Guard, sweep, high guard, parry, thrust. Ritchie continued through a series of maneuvers with his blade. He thought about Duncan, when he does this sort of thing. With Duncan, it's a kind meditation. With him, its just practice. Keeping the skills sharp. In fact, he was in the mood for some sparring. He would ask Duncan later if he was up for a few rounds. If not, maybe Methos or Fitz?
Restless energy. Can go stir crazy on this island.
Thrust, parry, retreat...
No...no...he wouldn't.
There was Darius. Who'da thought? He had a big brother that he never had before in the person of Duncan. And now, a little brother.
Darius.
The boy was smart, wow, so damn smart. He never missed anything that happened around him, either. And he didn't ask the kind of fluff questions most kids did. He asked deep, profound questions that, frankly, he sometimes felt inadequate about answering.
Example.
"Ritchie, what is the Quickening?"
"Uh...portable electrical storm?"
"What?"
"Well, that's what happens."
"Why?"
"It's all the power, experience and ability, the essence of an Immortal, released in a moment."
"Why lightning? And why don't mortals have this?"
"Dude...I don't know."
"Does Methos know?"
"I'm sure he's heard things. Has theories. But know, he doesn't know. None of us do."
"Why do you play the Game?"
"Why I play the Game? Because others are. And if I don't, I'll become someone's victim."
"They would want your Quickening."
"Yep."
No questions about why they would want it. He seemed to know.
"Do you want to be the One?"
Ritchie looked at the lad, who appeared to be about eight.
"I'm gonna slug it out. But do I want it? Hell, I don't know what being the 'One' means. All I know right now is, I want to live."
Darius nodded and seemed to gaze at a distant point. He then turned his gaze back to Ritchie and walked up to the Immortal, handing him a towel. He then touched Ritchie's thigh.
"Methos says you're it," Darius chuckled and ran off.
Fitz looked at Rebecca. The little girl blew a lock of dark brown hair away from her ghost blue eyes. She then concentrated on the rock in front of her. Beautiful rocks, a wide range of types. A natural geologist, she seemed to have the aesthetics of a visual artist.
She looked over at a spot in the dirt under a nearby tree, and Fitz could see her in profile.
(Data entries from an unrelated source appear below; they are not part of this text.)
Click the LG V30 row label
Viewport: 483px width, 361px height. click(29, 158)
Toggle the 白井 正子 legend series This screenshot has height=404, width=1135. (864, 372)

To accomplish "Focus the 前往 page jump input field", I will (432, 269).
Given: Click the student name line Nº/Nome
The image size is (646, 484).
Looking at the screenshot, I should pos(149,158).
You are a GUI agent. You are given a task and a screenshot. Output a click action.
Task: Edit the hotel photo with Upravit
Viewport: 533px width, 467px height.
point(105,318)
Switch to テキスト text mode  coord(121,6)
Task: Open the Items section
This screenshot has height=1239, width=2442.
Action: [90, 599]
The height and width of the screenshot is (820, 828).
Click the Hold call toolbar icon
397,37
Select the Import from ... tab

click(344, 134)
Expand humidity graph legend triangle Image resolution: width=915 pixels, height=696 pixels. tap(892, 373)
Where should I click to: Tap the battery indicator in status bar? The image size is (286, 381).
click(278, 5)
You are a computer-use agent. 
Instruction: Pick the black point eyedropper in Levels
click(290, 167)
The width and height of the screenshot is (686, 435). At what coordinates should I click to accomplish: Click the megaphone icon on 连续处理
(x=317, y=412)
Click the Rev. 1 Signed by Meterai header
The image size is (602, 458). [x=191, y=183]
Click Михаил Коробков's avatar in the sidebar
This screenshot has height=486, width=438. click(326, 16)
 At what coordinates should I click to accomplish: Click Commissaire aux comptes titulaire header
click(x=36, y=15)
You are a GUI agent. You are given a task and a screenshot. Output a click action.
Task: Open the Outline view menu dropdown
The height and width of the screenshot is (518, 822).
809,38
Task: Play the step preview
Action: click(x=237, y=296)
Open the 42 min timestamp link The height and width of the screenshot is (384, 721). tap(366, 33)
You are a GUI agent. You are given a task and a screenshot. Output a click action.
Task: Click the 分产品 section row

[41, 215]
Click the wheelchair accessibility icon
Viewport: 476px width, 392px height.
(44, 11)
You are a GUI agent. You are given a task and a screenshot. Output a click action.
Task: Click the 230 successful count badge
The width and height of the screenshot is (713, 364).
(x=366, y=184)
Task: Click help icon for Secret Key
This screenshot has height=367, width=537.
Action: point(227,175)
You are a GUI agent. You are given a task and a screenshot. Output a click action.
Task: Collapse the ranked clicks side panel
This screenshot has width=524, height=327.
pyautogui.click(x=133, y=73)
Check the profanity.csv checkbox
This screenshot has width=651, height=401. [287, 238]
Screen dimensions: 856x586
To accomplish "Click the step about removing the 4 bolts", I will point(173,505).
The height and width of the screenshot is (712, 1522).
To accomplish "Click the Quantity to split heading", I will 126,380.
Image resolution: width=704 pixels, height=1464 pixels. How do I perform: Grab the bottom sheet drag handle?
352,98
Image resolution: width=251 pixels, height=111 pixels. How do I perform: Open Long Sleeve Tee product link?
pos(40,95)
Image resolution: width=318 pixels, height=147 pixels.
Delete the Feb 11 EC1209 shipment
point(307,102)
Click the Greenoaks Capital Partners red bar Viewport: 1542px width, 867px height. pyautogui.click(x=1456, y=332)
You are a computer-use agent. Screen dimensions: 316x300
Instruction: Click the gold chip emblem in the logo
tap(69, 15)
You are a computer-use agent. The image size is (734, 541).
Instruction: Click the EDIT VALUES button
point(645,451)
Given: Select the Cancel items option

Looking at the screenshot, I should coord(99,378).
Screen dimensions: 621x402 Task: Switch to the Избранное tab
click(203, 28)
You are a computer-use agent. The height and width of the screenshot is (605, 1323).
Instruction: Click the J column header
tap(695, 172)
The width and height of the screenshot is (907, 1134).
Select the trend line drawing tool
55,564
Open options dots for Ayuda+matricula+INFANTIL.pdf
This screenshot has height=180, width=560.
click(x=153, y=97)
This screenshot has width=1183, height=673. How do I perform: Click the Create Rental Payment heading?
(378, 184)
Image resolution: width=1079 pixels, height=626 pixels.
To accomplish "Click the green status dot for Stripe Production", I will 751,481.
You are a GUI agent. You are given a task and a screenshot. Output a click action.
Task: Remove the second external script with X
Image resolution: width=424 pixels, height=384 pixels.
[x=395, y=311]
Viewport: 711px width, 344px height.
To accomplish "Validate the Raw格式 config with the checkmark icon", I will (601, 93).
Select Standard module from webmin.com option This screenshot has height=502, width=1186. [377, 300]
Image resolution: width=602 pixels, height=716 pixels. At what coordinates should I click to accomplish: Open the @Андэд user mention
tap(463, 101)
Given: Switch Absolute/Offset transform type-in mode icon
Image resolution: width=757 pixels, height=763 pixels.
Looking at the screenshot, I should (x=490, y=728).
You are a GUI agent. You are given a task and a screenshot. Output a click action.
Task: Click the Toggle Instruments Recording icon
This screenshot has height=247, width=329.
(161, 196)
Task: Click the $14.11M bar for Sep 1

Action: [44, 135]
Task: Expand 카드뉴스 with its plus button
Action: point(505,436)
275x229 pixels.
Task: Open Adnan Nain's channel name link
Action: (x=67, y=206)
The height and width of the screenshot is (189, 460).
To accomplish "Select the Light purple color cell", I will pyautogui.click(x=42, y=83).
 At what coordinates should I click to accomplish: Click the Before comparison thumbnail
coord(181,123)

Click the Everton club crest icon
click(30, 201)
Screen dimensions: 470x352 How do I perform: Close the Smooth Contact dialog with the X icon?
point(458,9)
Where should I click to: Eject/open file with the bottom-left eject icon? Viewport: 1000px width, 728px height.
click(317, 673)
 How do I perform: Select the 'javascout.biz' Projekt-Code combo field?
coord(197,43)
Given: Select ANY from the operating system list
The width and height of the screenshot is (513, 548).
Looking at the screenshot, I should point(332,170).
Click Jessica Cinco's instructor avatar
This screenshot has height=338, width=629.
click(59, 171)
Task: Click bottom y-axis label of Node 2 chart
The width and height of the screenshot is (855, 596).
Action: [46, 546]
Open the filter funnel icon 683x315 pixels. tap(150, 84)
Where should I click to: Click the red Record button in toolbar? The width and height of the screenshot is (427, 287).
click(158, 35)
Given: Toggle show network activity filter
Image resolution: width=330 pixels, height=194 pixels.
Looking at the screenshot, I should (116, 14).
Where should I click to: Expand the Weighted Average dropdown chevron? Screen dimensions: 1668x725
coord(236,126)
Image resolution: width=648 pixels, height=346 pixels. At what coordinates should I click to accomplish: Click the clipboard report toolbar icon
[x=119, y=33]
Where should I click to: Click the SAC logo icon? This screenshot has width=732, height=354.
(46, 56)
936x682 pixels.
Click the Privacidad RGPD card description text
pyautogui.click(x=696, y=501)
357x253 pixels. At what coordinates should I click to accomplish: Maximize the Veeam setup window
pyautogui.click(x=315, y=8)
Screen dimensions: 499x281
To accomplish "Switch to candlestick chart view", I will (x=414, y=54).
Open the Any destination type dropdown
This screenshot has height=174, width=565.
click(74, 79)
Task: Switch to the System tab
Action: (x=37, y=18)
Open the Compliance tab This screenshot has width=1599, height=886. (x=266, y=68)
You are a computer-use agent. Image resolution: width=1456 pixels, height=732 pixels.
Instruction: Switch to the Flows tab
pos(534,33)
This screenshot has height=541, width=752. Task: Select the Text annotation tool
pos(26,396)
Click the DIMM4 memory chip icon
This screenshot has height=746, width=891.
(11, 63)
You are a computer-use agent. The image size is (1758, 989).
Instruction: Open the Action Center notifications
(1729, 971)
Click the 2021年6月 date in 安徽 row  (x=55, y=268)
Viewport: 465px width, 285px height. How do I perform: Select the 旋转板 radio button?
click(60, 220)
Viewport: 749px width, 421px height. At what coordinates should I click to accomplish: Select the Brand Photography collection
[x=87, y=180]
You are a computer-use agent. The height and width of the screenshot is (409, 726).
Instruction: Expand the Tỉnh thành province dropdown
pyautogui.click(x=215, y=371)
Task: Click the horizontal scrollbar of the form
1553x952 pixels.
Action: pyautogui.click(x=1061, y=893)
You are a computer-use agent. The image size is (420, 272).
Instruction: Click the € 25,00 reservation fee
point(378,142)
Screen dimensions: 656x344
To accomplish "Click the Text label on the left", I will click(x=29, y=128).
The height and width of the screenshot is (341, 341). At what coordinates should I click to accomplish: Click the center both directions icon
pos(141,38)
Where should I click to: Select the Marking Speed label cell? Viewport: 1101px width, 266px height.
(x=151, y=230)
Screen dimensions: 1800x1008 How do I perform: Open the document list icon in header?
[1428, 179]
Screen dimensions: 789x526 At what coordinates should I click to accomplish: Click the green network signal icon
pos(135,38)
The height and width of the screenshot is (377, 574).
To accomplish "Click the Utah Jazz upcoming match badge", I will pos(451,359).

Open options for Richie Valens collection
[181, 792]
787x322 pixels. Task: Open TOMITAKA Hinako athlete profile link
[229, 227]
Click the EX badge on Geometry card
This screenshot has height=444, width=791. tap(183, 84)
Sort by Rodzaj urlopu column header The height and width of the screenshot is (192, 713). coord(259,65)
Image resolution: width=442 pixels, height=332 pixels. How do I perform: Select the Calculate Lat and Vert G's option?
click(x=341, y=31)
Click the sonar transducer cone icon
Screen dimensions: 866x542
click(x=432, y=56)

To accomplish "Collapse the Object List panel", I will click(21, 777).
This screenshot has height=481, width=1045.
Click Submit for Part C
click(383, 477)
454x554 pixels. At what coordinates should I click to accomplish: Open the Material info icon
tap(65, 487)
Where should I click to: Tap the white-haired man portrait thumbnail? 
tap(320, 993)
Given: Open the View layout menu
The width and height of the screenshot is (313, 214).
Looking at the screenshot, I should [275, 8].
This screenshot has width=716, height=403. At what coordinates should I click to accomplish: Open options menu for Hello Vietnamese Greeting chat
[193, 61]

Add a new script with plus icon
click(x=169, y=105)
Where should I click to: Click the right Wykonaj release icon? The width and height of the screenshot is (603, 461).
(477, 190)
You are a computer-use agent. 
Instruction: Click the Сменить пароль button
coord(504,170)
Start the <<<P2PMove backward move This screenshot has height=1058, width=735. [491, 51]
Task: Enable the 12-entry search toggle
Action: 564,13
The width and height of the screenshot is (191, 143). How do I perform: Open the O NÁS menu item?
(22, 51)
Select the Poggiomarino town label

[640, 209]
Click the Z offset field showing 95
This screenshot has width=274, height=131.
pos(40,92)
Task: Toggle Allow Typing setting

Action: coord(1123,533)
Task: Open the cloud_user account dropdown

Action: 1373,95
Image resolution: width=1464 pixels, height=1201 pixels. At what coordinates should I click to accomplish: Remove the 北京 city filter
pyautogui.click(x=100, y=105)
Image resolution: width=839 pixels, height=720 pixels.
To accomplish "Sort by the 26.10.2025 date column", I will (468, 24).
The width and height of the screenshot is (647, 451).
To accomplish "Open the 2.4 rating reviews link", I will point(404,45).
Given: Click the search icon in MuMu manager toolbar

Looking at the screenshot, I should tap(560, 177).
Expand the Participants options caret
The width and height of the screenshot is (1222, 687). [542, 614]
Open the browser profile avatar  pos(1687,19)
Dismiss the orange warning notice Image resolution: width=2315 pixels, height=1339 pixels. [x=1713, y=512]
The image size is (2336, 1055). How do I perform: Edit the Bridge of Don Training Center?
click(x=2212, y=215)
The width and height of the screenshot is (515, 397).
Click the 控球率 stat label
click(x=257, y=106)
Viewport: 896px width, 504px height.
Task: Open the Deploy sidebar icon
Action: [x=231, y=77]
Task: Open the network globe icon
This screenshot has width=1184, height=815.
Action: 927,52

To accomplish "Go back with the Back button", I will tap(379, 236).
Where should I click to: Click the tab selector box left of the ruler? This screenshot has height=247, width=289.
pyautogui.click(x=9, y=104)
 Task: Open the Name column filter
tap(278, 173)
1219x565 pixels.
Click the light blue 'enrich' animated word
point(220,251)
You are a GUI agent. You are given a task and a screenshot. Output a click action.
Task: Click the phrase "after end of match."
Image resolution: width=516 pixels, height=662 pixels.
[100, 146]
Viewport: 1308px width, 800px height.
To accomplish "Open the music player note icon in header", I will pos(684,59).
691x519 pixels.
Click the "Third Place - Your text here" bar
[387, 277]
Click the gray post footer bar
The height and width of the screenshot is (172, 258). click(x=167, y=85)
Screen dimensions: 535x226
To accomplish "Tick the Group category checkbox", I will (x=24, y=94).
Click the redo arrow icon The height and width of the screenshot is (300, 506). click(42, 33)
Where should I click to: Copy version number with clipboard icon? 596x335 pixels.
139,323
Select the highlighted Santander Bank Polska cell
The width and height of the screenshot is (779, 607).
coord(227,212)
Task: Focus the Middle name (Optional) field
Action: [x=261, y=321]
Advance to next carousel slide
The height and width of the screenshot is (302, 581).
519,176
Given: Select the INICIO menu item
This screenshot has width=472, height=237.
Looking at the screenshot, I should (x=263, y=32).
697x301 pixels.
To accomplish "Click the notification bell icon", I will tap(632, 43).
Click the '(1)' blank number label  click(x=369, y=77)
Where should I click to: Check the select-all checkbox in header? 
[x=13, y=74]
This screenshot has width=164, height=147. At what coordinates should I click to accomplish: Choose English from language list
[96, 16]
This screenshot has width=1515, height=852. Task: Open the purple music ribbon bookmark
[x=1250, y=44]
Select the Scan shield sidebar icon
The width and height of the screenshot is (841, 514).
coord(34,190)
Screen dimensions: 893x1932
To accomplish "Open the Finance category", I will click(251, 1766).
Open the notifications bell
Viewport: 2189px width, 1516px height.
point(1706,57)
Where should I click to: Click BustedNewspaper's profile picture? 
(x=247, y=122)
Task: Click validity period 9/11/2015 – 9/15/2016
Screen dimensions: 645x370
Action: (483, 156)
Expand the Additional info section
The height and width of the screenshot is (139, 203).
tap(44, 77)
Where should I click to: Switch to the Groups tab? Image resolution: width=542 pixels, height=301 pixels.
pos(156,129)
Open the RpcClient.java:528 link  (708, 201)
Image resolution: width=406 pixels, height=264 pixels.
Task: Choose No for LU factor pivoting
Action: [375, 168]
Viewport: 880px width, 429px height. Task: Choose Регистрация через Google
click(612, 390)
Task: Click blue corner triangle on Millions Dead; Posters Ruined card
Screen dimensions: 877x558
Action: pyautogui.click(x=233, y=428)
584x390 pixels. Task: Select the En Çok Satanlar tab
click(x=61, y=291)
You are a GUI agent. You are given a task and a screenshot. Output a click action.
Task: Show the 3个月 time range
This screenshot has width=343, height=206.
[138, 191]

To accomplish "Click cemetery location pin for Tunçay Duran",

Her delicately turned nose, fine angles, soft lips, she was a beautiful girl. And given time, she was going to be an absolutely devastatingly beautiful woman. Which would be a matter of a couple of weeks, probably.
Which weirded him out. Very much.
Rebecca came back from the tree with another rock. She placed it in her arrangement and said, "I like patterns. Patterns make sense."
Not the sort of thing you hear from eight year olds normally.
"Well, yes, lass, they do. But I'll tell you, love. Not everything allows itself to be sorted into such easy patterns. Some things you just have to accept. The loose strings of our lives."
Most eight year olds would have no idea what he was talking about. But Rebecca nodded and said, "But isn't that what really makes a beautiful pattern? Movement? Dynamism? Motion? Purpose?"
"Well...I'm no artist, Becky, well, not professionally, sometimes, well... I think it's an interaction between the two. And what you are doing there..." indicating the rocks, "...is an abstraction. It's like a painting. You are capturing a moment of beauty. And beauty is truly one of the finest spices of life. Beauty in nature is life celebrating itself."
Rebecca nodded, chewing on that.
"And what about ugliness?"
"Well, sometimes that's in the eye of the beholder, luv. Occasionally, though, when it's the real deal, true hideousness, why, it just makes us appreciate the beauty that much more."
"Fitz, do you think I'm beautiful?", Rebecca asked, looking at him?
Fitz started, but said, "Lass, you are a lovely girl. And when you get older...well, Duncan will probably be more uncomfortable about you being alone with me."
Something about Rebecca just cut through the BS.
"Why? You wouldn't hurt me."
"Of course not, lass," Fitz said emphatically. "But...it's hard to explain."
Rebecca was silent, seeming to stare off into space.
"No, I understand," she said at last. She then looked at Fitz and said, "You have nothing to fear from me, Fitz."
She smiled sweetly.
"Ah yes," said Fitz, returning the smile.
But he knew, the clock was ticking. And at some point, things were going to change.
Somehow.
Static, Dynamic. And so many unknowns to deal with.
For now, though, he was big brother to a lovely, and very unusual little girl, daughter of a good friend.
Was it too much to ask it all to stay that simple?